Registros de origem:
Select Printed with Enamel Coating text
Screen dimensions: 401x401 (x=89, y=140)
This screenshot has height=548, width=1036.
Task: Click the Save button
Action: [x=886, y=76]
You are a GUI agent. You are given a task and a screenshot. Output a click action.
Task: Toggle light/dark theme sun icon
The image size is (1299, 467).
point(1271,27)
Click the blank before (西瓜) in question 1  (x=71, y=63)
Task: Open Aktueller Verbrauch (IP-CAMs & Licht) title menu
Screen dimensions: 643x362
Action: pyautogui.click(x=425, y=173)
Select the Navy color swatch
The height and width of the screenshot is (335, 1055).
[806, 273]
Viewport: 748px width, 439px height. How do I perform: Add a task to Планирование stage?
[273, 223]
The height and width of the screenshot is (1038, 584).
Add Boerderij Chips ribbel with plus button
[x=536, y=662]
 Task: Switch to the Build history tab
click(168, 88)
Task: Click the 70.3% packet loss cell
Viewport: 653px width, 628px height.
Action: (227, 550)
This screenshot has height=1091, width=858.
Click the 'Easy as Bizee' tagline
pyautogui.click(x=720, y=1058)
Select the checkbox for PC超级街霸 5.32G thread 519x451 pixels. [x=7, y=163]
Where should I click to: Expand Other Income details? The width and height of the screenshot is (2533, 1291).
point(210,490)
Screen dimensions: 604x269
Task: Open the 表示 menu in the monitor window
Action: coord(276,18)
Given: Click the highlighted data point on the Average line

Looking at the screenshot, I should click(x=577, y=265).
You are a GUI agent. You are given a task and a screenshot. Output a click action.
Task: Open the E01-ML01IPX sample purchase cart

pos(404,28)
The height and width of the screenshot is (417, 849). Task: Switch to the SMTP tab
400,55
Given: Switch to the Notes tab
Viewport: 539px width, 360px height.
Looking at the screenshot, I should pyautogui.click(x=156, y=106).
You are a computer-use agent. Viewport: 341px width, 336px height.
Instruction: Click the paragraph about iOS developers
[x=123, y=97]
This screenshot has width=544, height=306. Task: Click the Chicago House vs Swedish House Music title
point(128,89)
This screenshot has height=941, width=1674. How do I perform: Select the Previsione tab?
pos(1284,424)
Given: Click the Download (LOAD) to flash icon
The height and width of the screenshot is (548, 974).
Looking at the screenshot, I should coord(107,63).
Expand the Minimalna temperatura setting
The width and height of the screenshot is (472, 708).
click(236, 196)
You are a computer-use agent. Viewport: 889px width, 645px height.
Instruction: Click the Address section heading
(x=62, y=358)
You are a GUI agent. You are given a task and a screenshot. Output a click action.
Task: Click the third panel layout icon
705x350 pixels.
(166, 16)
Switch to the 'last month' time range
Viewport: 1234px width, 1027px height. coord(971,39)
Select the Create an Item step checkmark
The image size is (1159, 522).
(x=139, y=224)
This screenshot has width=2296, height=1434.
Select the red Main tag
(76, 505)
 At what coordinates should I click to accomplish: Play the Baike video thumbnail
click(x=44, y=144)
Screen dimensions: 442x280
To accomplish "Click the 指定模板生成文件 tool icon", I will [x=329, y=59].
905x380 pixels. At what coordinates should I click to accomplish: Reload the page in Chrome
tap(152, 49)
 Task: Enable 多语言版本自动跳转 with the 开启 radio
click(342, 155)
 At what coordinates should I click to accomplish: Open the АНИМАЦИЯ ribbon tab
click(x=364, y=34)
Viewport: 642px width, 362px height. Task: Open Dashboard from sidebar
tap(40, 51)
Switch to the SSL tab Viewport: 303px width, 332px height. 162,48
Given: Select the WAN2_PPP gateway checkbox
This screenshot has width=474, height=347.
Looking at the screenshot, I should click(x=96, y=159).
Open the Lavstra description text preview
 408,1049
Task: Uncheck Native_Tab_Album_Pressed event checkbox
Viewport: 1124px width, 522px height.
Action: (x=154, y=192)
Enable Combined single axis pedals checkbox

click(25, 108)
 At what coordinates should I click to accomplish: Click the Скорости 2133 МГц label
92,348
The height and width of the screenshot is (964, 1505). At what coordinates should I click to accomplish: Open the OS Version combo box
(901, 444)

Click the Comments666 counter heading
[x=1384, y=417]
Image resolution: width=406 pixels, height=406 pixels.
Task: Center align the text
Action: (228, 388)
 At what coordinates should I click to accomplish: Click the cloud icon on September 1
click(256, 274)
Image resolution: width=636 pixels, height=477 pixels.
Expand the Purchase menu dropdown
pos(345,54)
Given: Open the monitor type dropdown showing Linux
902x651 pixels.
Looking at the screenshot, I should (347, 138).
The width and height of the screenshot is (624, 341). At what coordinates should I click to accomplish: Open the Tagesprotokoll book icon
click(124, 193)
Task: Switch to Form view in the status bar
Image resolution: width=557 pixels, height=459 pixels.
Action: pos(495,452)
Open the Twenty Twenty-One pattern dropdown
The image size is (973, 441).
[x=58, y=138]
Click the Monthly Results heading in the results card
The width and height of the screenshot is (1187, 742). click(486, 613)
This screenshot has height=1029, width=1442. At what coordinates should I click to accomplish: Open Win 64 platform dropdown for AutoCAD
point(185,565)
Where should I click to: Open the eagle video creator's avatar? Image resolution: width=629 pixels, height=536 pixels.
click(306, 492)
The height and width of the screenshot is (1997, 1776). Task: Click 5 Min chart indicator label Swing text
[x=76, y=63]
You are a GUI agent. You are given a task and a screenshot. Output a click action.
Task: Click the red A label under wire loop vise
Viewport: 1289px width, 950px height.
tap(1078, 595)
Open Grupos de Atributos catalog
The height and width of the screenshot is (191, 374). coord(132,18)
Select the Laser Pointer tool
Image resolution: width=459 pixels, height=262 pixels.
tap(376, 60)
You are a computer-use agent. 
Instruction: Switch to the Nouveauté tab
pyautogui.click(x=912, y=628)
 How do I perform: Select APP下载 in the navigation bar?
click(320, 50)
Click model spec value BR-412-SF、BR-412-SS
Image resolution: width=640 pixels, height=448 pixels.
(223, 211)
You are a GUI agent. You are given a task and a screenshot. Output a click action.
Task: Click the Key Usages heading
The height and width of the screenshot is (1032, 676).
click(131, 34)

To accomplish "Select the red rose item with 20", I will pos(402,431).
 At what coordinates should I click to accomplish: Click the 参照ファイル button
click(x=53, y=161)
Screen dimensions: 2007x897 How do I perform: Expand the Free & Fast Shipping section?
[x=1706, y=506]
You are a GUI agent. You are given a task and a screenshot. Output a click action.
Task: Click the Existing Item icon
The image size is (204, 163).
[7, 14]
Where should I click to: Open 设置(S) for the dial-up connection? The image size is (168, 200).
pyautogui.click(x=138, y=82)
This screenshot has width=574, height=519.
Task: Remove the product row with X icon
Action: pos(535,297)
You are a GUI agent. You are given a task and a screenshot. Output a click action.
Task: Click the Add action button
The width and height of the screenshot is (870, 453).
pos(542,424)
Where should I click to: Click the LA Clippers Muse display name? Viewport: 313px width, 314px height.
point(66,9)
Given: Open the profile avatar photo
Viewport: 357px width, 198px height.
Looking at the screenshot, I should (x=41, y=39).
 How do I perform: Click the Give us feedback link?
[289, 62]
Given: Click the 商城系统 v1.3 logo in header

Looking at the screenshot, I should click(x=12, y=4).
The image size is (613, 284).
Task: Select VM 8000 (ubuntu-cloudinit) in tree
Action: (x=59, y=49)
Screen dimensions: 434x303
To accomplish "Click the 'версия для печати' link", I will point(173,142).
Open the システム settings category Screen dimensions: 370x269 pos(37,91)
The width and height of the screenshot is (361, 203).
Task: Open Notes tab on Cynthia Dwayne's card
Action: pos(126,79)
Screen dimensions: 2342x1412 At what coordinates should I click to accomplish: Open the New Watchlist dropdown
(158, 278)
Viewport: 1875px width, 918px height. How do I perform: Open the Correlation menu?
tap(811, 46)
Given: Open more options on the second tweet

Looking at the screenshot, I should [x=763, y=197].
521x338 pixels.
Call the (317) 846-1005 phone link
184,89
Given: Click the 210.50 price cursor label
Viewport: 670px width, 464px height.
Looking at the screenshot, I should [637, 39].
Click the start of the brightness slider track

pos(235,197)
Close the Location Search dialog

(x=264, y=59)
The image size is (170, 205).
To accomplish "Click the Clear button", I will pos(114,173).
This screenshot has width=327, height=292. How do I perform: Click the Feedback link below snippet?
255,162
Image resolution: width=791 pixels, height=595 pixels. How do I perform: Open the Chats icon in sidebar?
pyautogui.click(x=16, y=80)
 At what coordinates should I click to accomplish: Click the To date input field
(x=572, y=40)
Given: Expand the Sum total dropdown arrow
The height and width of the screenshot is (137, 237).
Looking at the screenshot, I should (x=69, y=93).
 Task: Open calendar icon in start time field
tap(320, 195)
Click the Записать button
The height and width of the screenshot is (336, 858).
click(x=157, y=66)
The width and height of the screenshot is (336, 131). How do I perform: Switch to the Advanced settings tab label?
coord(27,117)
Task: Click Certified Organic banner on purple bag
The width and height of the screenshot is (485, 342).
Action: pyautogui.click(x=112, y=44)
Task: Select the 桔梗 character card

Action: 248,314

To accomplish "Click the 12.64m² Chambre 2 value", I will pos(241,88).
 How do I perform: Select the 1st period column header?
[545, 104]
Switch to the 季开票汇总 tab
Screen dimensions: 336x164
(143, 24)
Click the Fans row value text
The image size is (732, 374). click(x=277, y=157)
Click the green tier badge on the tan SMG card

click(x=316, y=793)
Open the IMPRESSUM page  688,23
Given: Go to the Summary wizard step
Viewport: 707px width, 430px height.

» **O que fazer**: Reproduza sem nenhuma alteração as linhas que vão da que contém "Select the Create an Item step checkmark" até a que contém "Action: (228, 388)", incluindo essas duas.

» **Resultado**:
Select the Create an Item step checkmark
The image size is (1159, 522).
(x=139, y=224)
This screenshot has width=2296, height=1434.
Select the red Main tag
(76, 505)
 At what coordinates should I click to accomplish: Play the Baike video thumbnail
click(x=44, y=144)
Screen dimensions: 442x280
To accomplish "Click the 指定模板生成文件 tool icon", I will [x=329, y=59].
905x380 pixels. At what coordinates should I click to accomplish: Reload the page in Chrome
tap(152, 49)
 Task: Enable 多语言版本自动跳转 with the 开启 radio
click(342, 155)
 At what coordinates should I click to accomplish: Open the АНИМАЦИЯ ribbon tab
click(x=364, y=34)
Viewport: 642px width, 362px height. Task: Open Dashboard from sidebar
tap(40, 51)
Switch to the SSL tab Viewport: 303px width, 332px height. 162,48
Given: Select the WAN2_PPP gateway checkbox
This screenshot has width=474, height=347.
Looking at the screenshot, I should click(x=96, y=159).
Open the Lavstra description text preview
 408,1049
Task: Uncheck Native_Tab_Album_Pressed event checkbox
Viewport: 1124px width, 522px height.
Action: (x=154, y=192)
Enable Combined single axis pedals checkbox

click(25, 108)
 At what coordinates should I click to accomplish: Click the Скорости 2133 МГц label
92,348
The height and width of the screenshot is (964, 1505). At what coordinates should I click to accomplish: Open the OS Version combo box
(901, 444)

Click the Comments666 counter heading
[x=1384, y=417]
Image resolution: width=406 pixels, height=406 pixels.
Task: Center align the text
Action: (228, 388)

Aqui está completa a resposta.